Task goal:
Rewrite the material, from the line containing "Viewport: 1456px width, 819px height." through the end of the material (both included), as a numbered list. Skip blank lines and leave out the pictures.

Data section:
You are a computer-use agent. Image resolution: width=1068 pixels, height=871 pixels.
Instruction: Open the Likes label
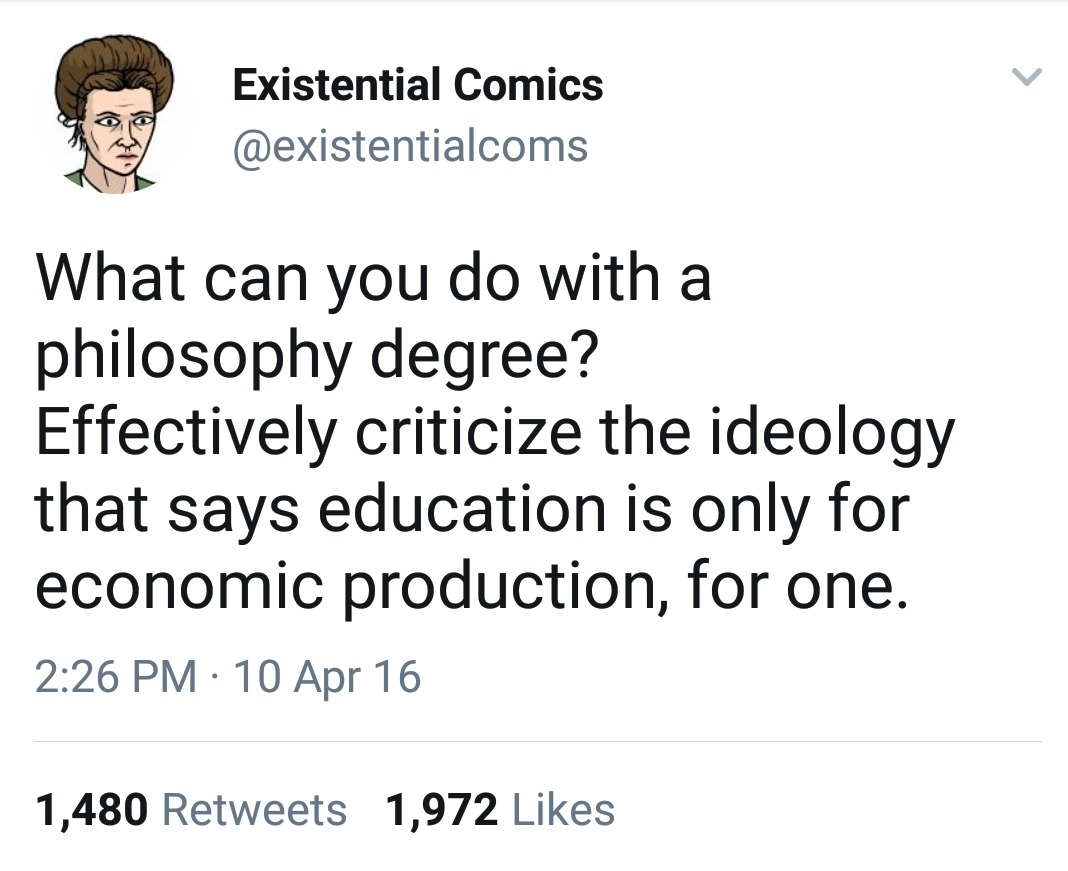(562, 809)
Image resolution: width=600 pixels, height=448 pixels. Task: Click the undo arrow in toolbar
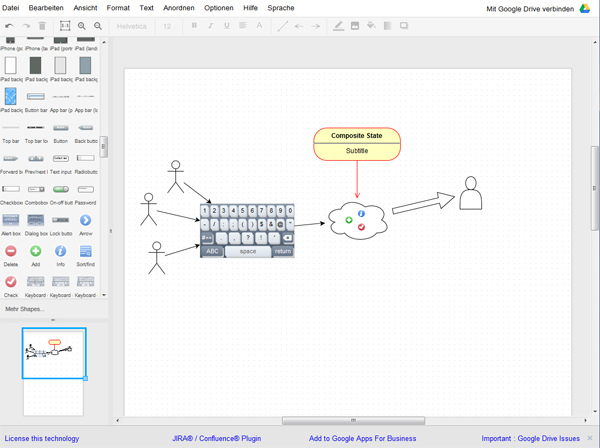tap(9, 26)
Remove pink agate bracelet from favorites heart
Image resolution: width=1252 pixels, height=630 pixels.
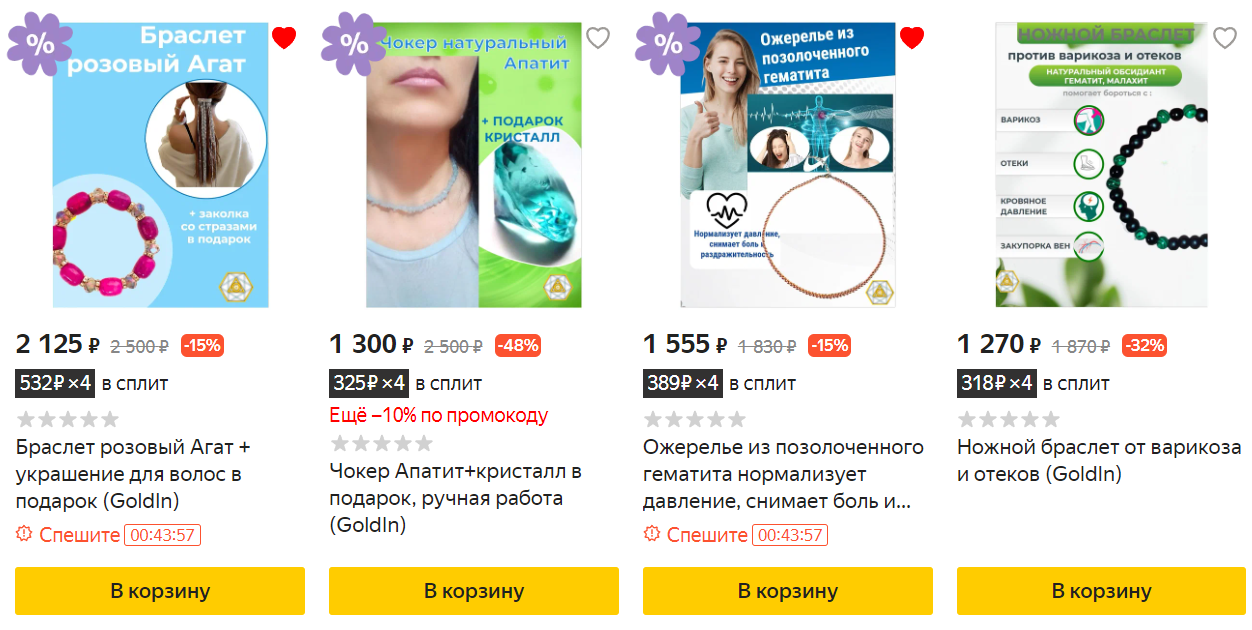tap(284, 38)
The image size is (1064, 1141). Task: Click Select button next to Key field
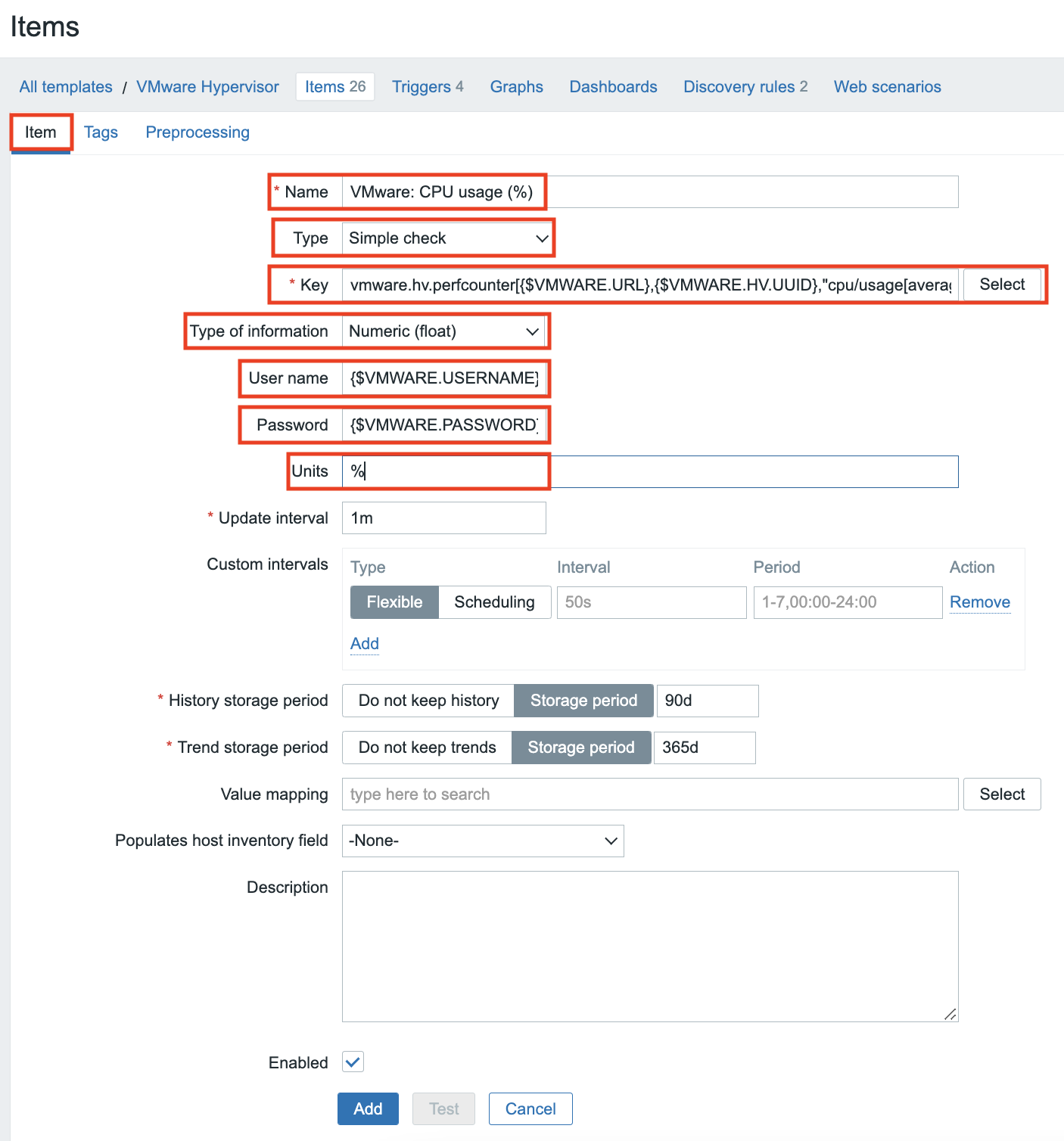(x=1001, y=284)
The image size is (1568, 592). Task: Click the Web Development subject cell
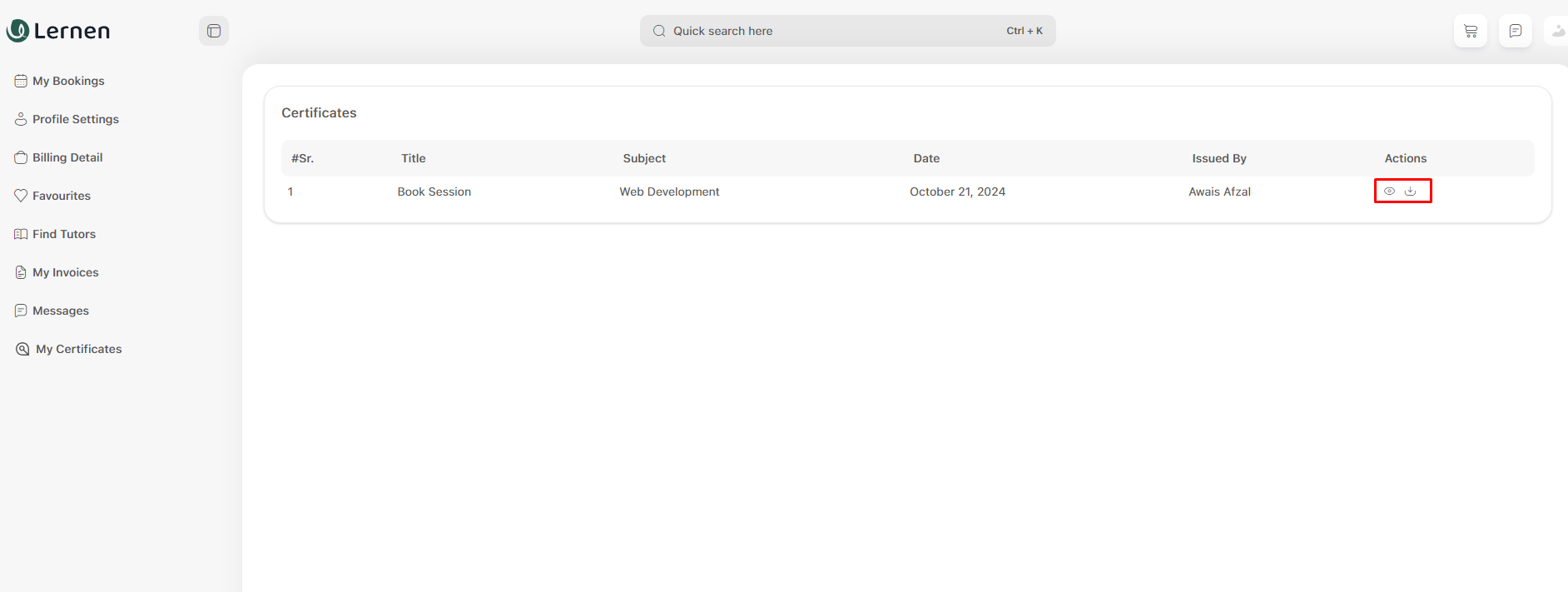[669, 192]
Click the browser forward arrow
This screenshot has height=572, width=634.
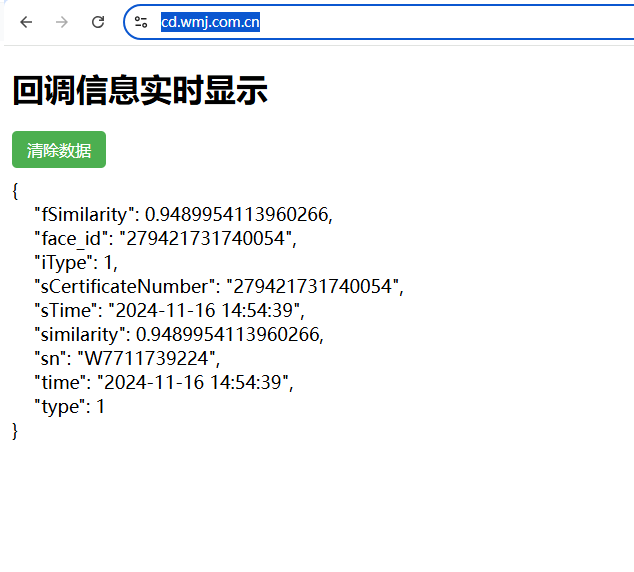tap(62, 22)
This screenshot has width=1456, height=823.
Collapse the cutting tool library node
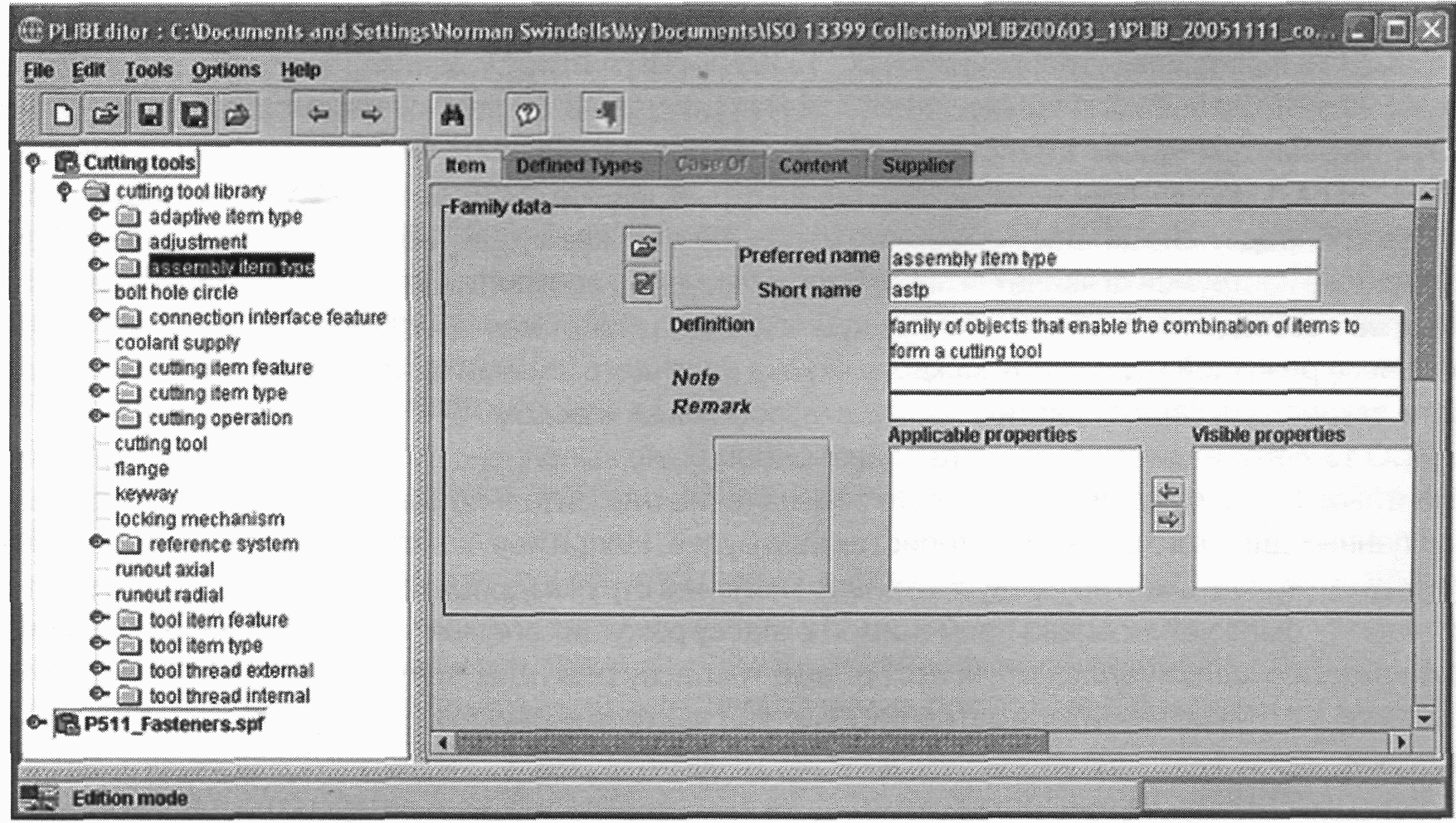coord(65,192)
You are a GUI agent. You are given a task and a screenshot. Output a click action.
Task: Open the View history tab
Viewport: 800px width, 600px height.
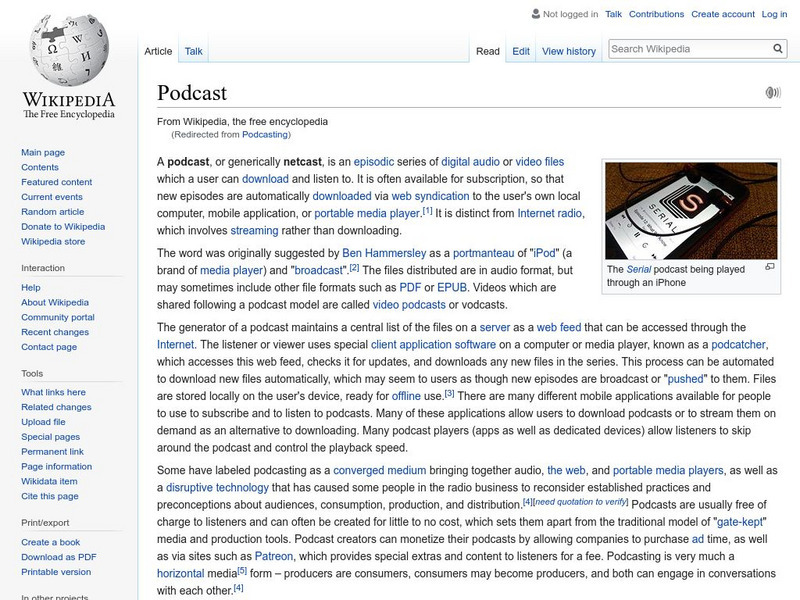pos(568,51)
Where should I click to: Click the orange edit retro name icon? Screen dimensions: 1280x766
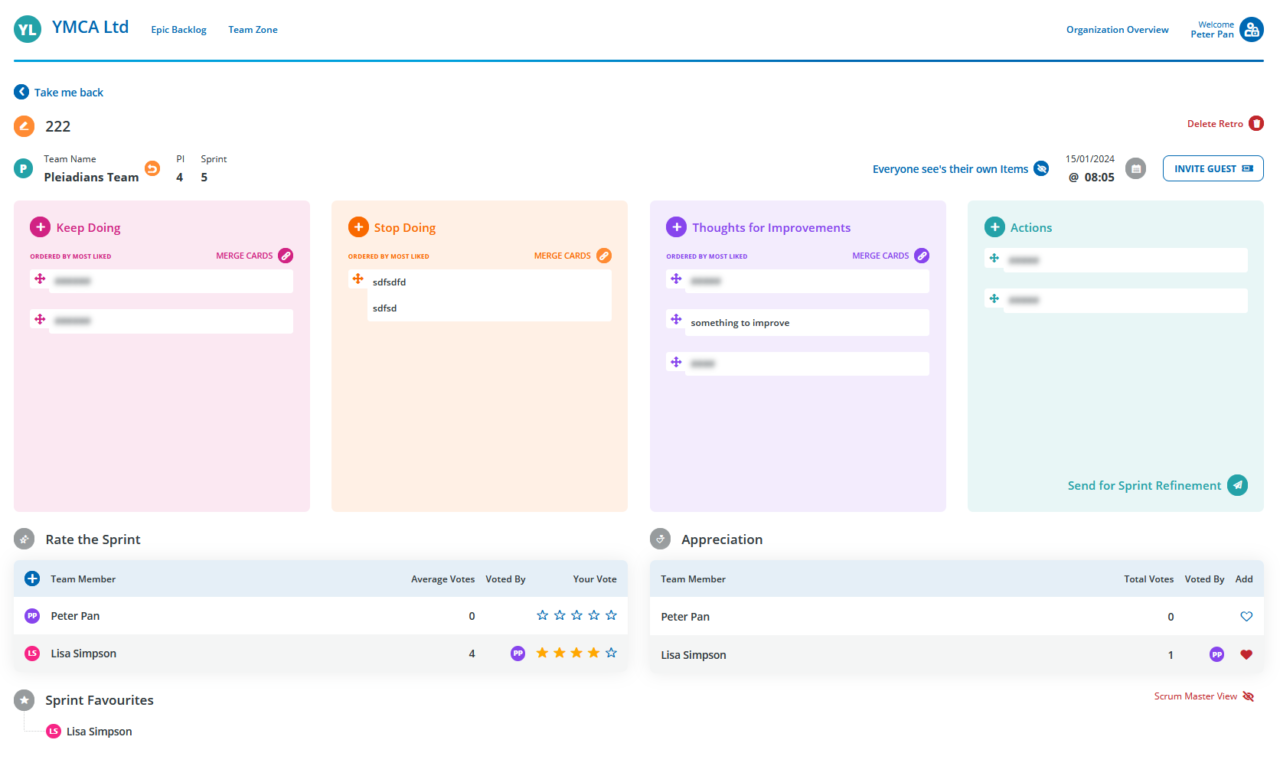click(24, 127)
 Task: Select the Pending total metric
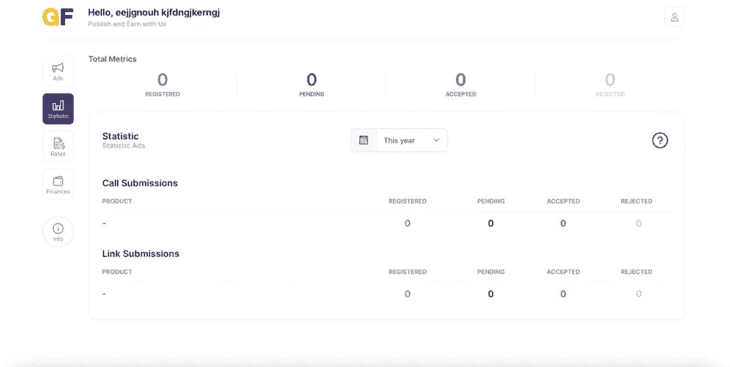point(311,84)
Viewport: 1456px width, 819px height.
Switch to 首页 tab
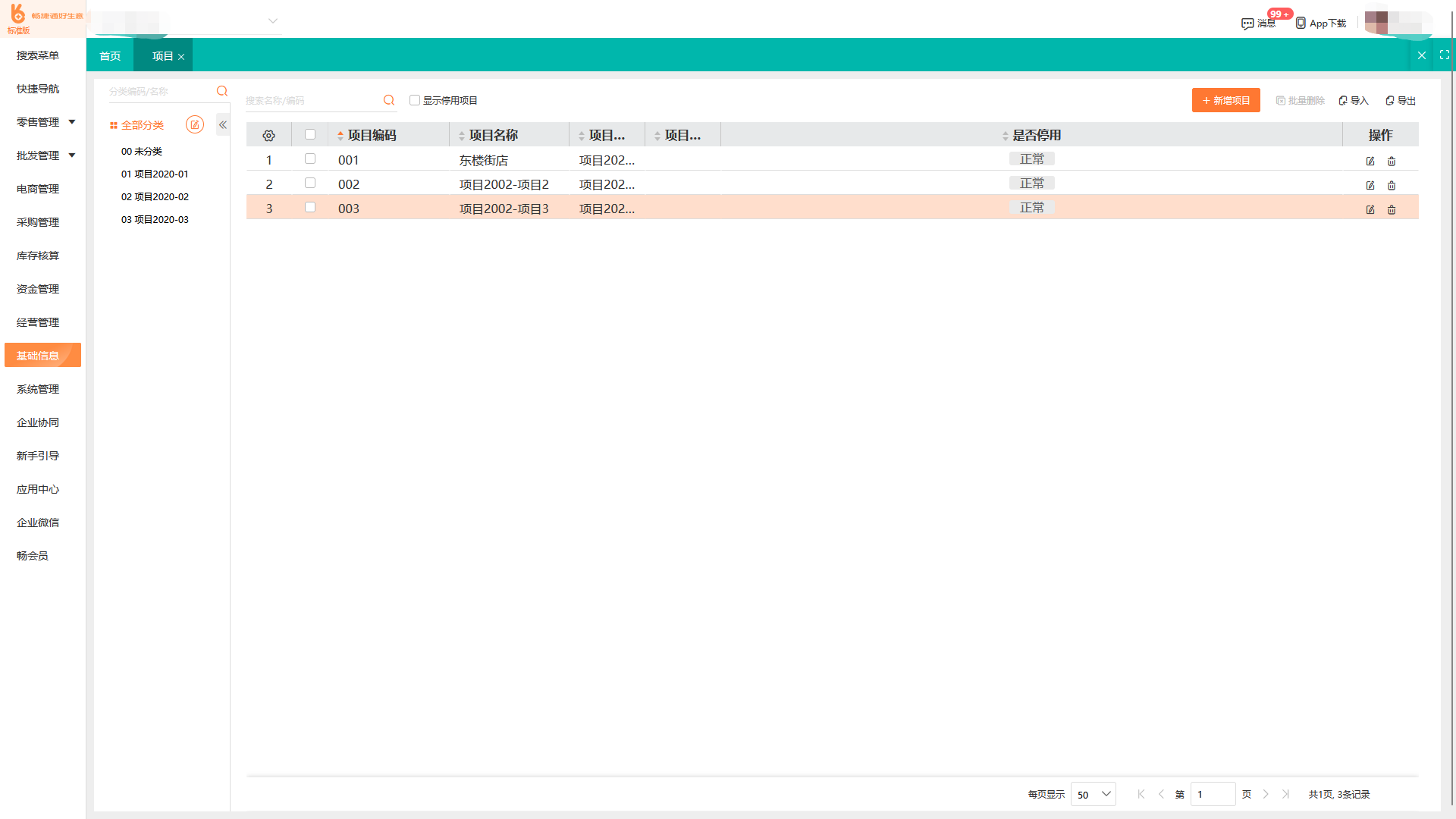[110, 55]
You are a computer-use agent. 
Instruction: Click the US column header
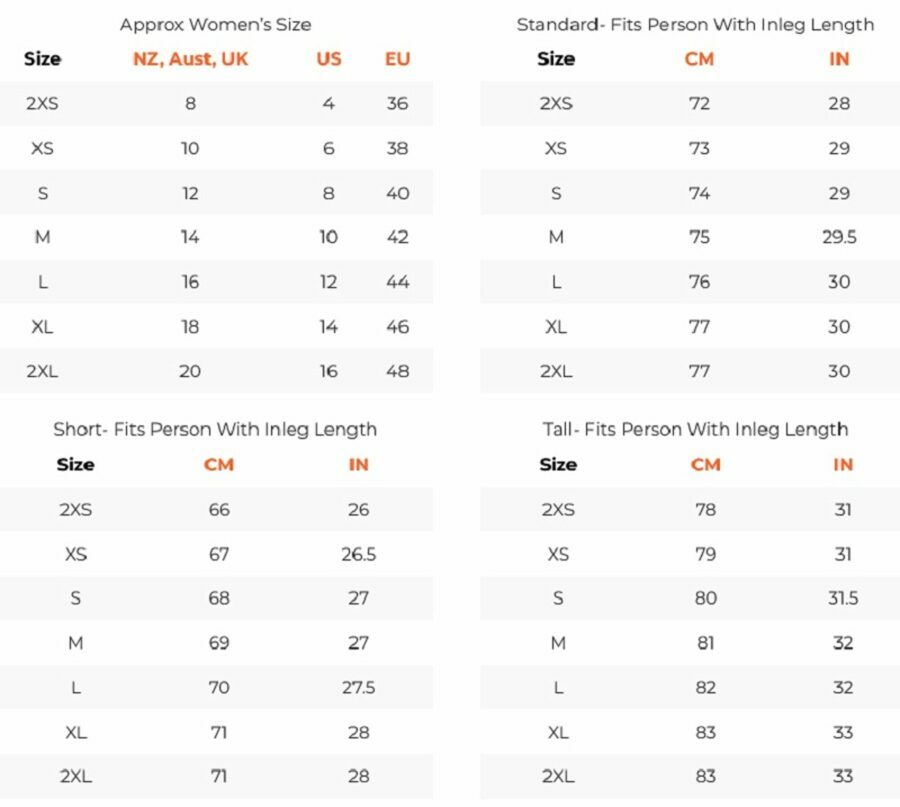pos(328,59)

The solution:
1. Viewport: 1456px width, 819px height.
2. Switch to 首页 tab
3. [110, 55]
4. You are a computer-use agent. 
5. Instruction: Click the US column header
6. pos(328,59)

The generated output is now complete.